Culture as a Determinant of Institutional Effectiveness: Putnam
Putnam's survey of Italian political institutions reveals that those in the North tended to be better performing. In that the structure of these local institutions was identical (there having been instituted across the country by Federal action), other forces had to be at work. Many attributed the greater vitality and democratic character of Northern political institutions to greater socioeconomic development. But Putnam demonstrates, quite convincingly I might add, that differences in levels of institutional stability and representativeness in the two regions is attributable to profound differences in political dating back to the 12th century.
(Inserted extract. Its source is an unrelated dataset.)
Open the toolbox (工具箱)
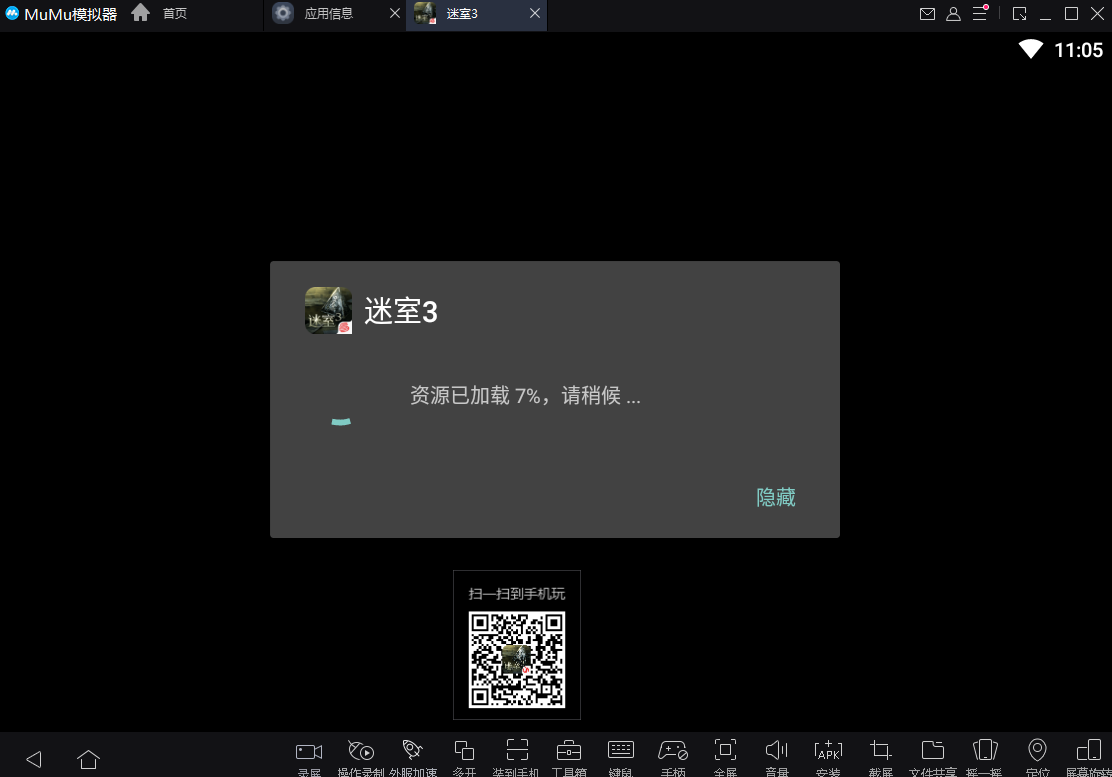Screen dimensions: 1112x777 point(569,756)
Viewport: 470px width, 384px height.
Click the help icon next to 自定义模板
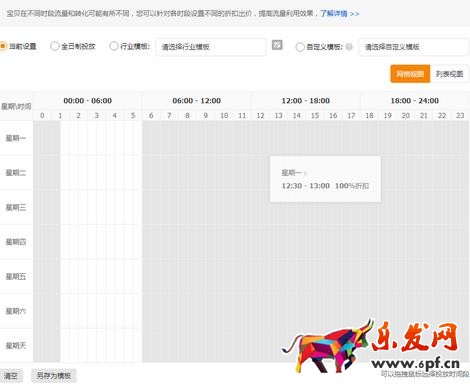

P. finds that socioeconomic development is not only a poor predictor of institutional performance but is itself determined in large part by the level of civic involvement. (see the attached diagram reproduced from page 157).
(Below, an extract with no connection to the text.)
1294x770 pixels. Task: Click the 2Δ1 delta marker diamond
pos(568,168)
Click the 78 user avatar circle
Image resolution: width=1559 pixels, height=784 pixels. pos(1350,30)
The Contrast Between North and South
I will deal with these only briefly in that the primary lesson to be taken from this piece is that culture in a key element of the democratic equation, that structural and materialist explanations will not suffice if we are to understand why democratic institutions thrive.
According to Putnam " two distinctive political regimes, born innovative and born destined to have far reaching social economic, and political consequences, appeared in separate parts of the peninsula" (121).
The regime that emerged in the south, founded by Norman mercenaries, was singularly advanced, both administratively and economically. But it was fundamentally autocratic. Though residents of the region indicated desire for self-government, they were soon incorporated into the empire and subject to the control of local officials who reported directly to the king. As time passed, the steep social hierarchy came to be increasingly dominated by a landed aristocracy with feudal powers.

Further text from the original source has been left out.